| >> Convincing a whole generation of programmers that distributed lock are a feasible solution. > I too hate this. Not just because the edge cases exist, but also because of the related property: it makes the system very hard to reason about. I think this is a huge problem with the way we’re developing software now. Distributed systems are extremely difficult for a lot of reasons, yet it’s often or first choice when developing even small systems! At $COMPANY we have hundreds of lambdas, DocumentDB (btw, that is hell in case you’re considering it) and other cloud storage and queuing components. On call and bugs basically are quests in finding some corner case race condition/timing problem, read after write assumption etc. I’m ashamed to say, we have reads wrapped in retry loops everywhere. The whole thing could have been a Rails app with a fraction of the team size and a massive increase in reliability and easier to reason about/better time delivering features. You could say we’re doing it wrong, and you’d probably be partly right for sure, but I’ve done consulting for a decade at dozens of other places and it always seems like this. |
The older I get, the more I think this is a result of Conway's law and that a lot of this architectural cruft stems from designing systems around communication boundaries rather than things that make technical sense.
Monolithic apps like Rails only happen under a single team or teams that are so tightly coupled people wonder whether they should just merge.
Distributed apps are very loosely coupled, so it's what you would expect to get from two teams that are far apart on the org chart.
Anecdotally, it mirrors what I've seen in practice. Closely related teams trust each other and are willing to make a monolith under an assumption that their partner team won't make it a mess. Distantly related teams play games around ensuring that their portion is loosely coupled enough that it can have its own due dates, reliability, etc.

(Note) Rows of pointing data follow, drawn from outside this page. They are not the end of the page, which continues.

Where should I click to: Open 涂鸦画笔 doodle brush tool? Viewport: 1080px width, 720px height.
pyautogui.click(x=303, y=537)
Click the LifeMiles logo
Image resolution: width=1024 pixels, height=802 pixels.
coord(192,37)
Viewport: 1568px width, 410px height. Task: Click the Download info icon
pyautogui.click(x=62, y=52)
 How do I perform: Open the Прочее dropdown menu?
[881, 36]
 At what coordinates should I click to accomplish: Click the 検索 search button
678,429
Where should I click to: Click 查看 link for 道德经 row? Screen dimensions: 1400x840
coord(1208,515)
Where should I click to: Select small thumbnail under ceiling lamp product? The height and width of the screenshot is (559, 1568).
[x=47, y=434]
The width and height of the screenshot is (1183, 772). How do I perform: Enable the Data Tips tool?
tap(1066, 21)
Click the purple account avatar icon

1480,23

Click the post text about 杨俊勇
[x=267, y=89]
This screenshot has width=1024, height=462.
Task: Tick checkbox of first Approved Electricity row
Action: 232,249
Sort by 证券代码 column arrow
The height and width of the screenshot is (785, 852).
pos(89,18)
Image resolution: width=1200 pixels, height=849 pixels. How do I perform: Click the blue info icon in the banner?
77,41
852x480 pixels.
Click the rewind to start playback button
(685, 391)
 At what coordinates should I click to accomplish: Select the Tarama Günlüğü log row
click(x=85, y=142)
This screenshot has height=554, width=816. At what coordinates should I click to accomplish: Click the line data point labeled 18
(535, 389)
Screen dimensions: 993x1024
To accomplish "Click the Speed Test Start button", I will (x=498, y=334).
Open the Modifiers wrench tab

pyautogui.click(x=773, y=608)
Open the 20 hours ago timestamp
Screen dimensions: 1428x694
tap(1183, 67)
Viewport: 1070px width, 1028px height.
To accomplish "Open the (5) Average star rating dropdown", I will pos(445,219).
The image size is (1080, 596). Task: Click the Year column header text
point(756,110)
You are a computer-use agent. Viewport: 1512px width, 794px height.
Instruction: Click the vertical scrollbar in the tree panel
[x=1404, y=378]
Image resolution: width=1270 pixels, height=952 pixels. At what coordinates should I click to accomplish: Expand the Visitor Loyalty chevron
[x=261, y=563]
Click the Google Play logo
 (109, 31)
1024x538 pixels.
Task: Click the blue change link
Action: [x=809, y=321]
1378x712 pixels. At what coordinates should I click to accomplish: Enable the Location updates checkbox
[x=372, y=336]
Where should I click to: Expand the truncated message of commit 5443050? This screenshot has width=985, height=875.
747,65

Queues are the king of distantly coupled systems. A team's part of a queue-based app can be declared "done" before the rest of it is even stood up. "We're dumping stuff into the queue, they just need to consume it" or the inverse "we're consuming, they just need to produce". Both sides of the queue are basically blind to each other. That's not to say that all queues are bad, but I have seen a fair few queues that existed basically just to create an ownership boundary.
I once saw an app that did bidirectional RPC over message queues because one team didn't believe the other could/would do retries, on an app that handled single digit QPS. It still boggles my mind that they thought it was easier to invent a paradigm to match responses to requests than it was to remind the other team to do retries, or write them a library with retries built in, or just participate in bleeping code reviews.